Identity and Adaption.
- bellaverdi
- Apr 28
- 3 min read

Who are you?
Many people, from a very early age, know exactly who they are, and what their destiny will be. But for those who grow up without this knowledge, their identity is a mystery.
Growing up in environments where trauma is experienced, or displacement, poverty and other disparate circumstances, growing up without people to guide them and offer explanations or an environment where identity is foisted upon them rather than being allowed to explore the world and find out for themselves who they are - are a few of the circumstances that create foundational fault lines and prevent the ability for identity and the knowledge of this to be secured.
As they grow older, they begin to accept the opinions of others and wear these identities like a patchwork of other people’s old clothing. The hair shirt of discomfort for the indiscretions committed by previous generations, the too-large shoes of paternal forebears which they are expected to grow into. The items two sizes too small to prevent the expression of opinion and restrict movement, every rub and pinch generating the message, ‘you will keep quiet and you will never be free’ every day. These garments may be uncomfortable, but who would cast them off when the alternative is to have nothing to wear at all?
In just one day, everything can change, when someone who knows who they are, finds them. For the first time in their lives, they know themselves, at least in part, and who they were always meant to be. Sometimes this person who finds them is a friend, sometimes it’s a teacher, sometimes it’s a guide who acts in a paternal role, sometimes it’s a partner.

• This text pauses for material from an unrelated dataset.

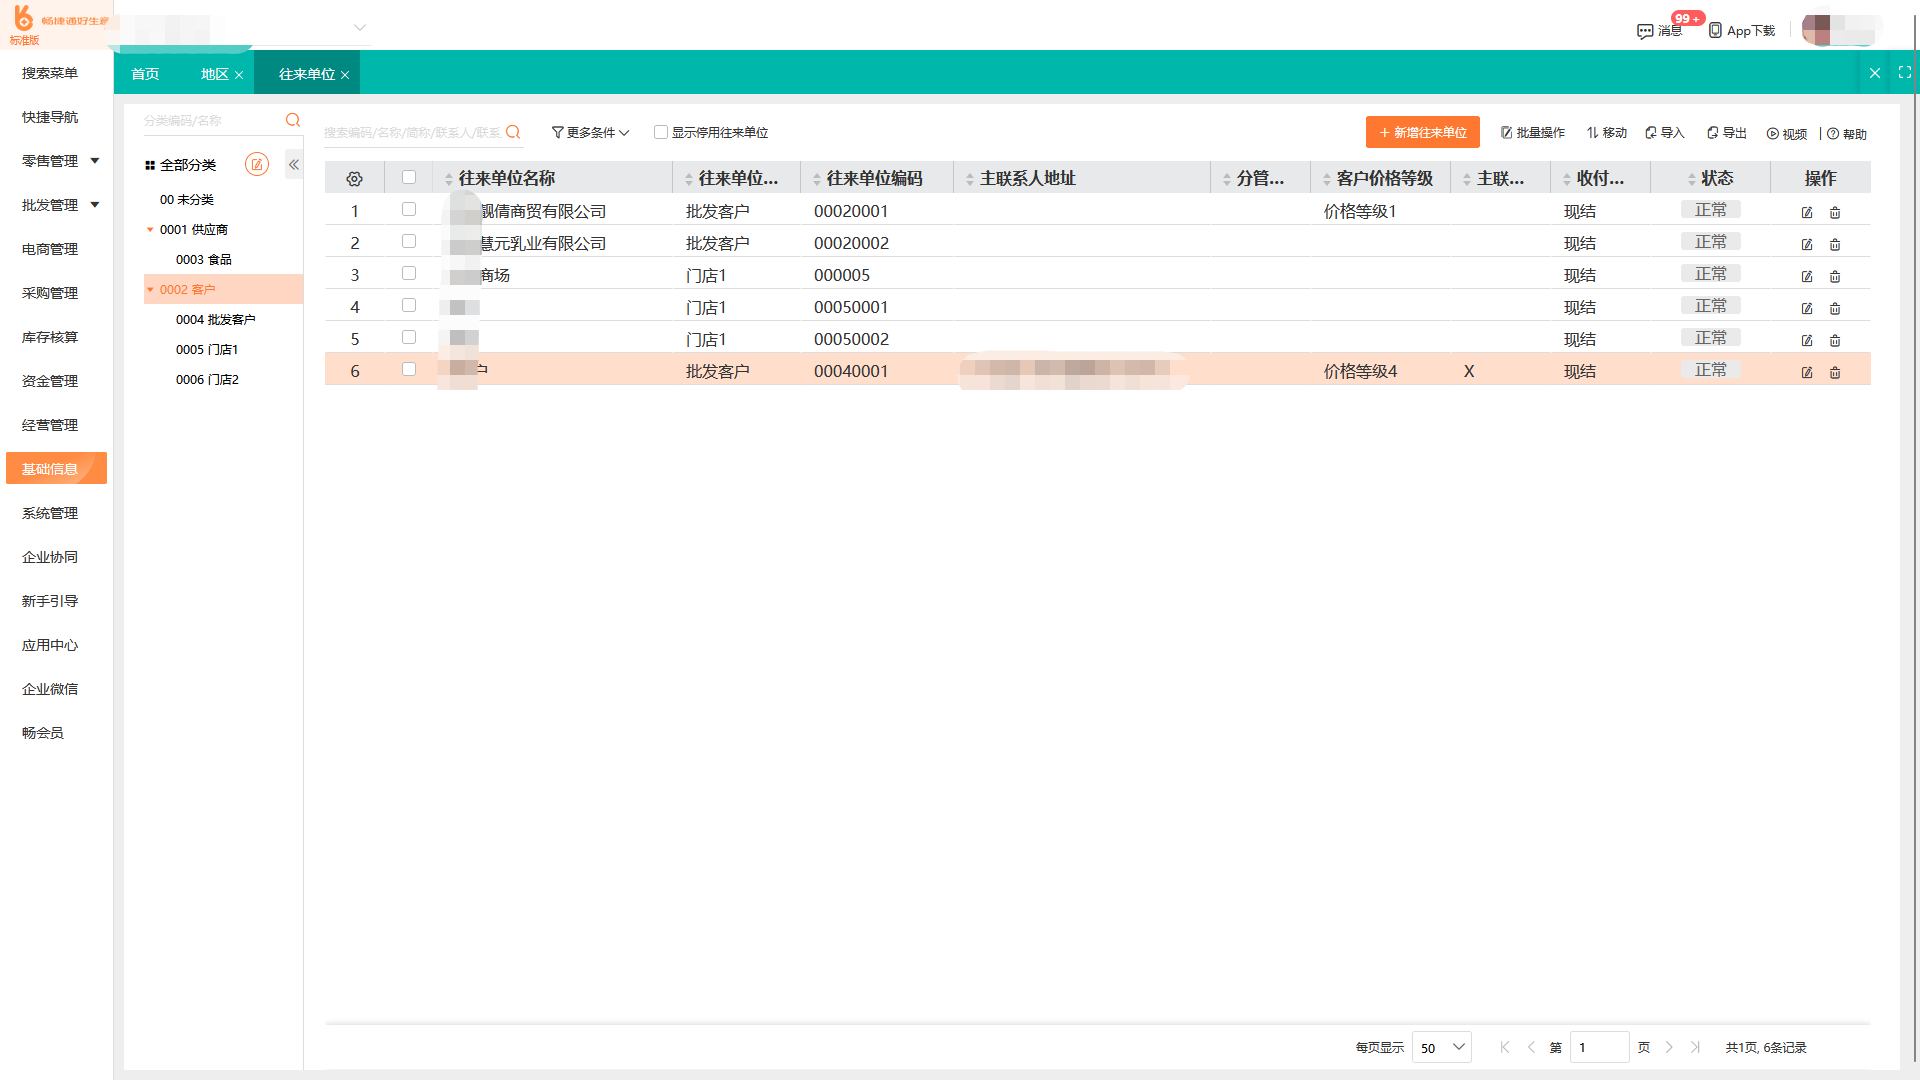Select all rows checkbox in header

click(x=410, y=178)
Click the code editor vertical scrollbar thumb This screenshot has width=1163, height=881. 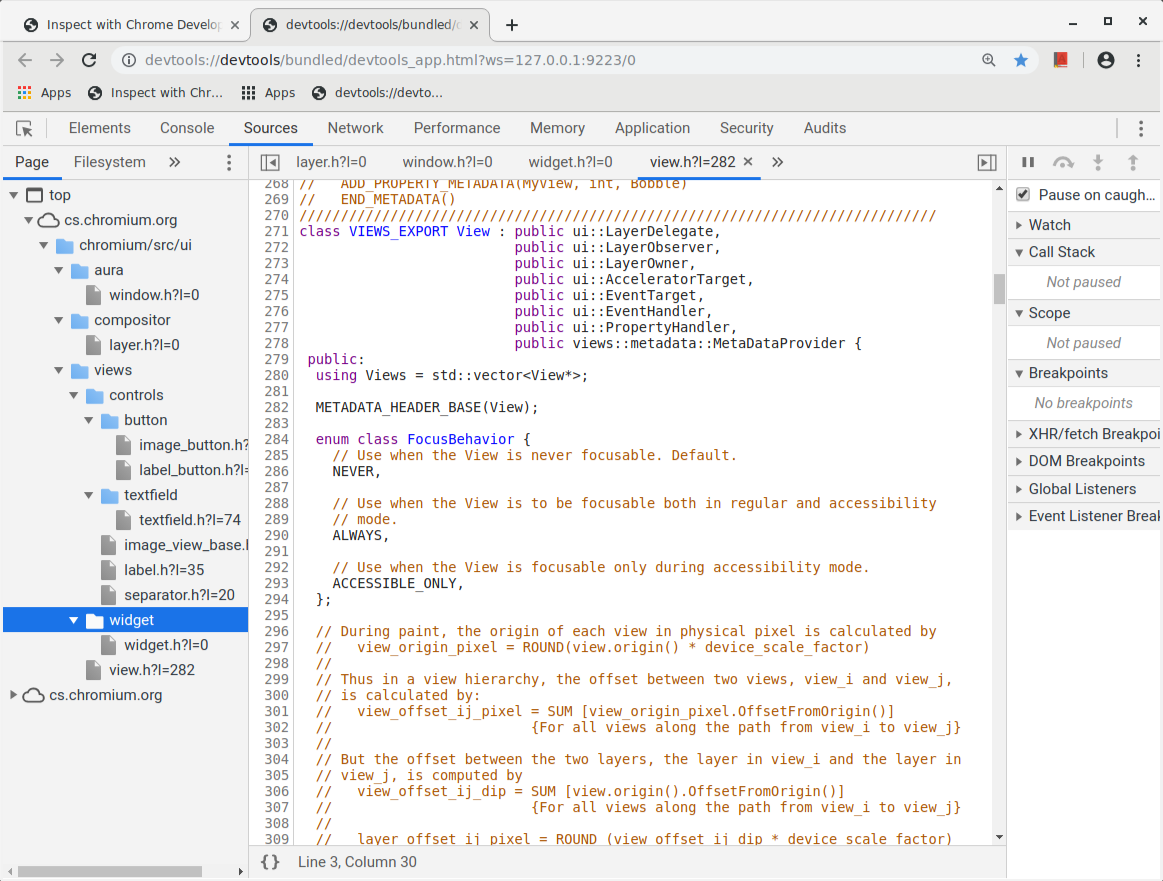[x=998, y=288]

The impact of this sense of being ‘found’, can be overwhelming for those who have never known who they were before. In its own way, it causes those ill-fitting garments they wore to tear apart and fall away, metaphorically, like the shedding of a skin, and without something to hide behind, there is a sense of feeling naked and exposed. For a time, they may try to keep putting the old clothes back on, but somehow when they fell to the floor even more of their fibres started to disintegrate. Now they barely cover them at all. The discomfort of them is gone for this very reason, but they no longer serve a purpose and in fact some of these items are no longer identifiable. A scarf has become a handkerchief, a lace tied round an ankle where a shoe used to be.
The discovery of identity is a welcome and much-needed factor of life, but it can also be a struggle. Parts of it are always changing. There are so many factors to identity – I am a son, I am a daughter, I am a woman, a man, a mother. I am a teacher, a healer, an artist. I am a friend. There are parts of knowing who we are that are vital, but knowing who we once were, and who we are now, and the many things that used to be part of our identity that are no longer a part of this, are equally as important. Knowing what to keep, and what to cast aside is an ability that we must develop if we wish to keep evolving.

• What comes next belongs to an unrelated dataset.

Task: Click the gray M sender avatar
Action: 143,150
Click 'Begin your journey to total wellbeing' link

The discovery of identity can be profound. But it is not a riddle to be solved. It is amorphous and everchanging, and it must be this way. Those who would wish to see you as the product of your past must not be allowed to define who you are today, nor must you identity yourself in this way. Whoever does this is stuck in the past, clinging to a restricted way of viewing identity and none of us should be defined by the limitations or beliefs imposed upon us by the past if we wish to be a part of the evolution of the future. We must embrace all the potentials and possibilities that we hold and embrace the changing of identity as something that fosters growth.
When we do this, we can be that friend for someone like the one that once found us. We can better support those who are struggling to come to terms with who they are and help them. We must unshackle ourselves from outdated modes of thinking that do not serve us in this modern world, and realize that simply because humanity is millennia old, our identities need not be so.
Tradition is beautiful when it serves the present and history is crucial to understanding how we arrived at who we are today. But adaption is the key to survival and if we are to find our identity and our place in the world together, we must allow for, and encourage this in everyone, including ourselves.
'Who I was in the morning, is not who I am by the evening' ~ Wayne Dyer.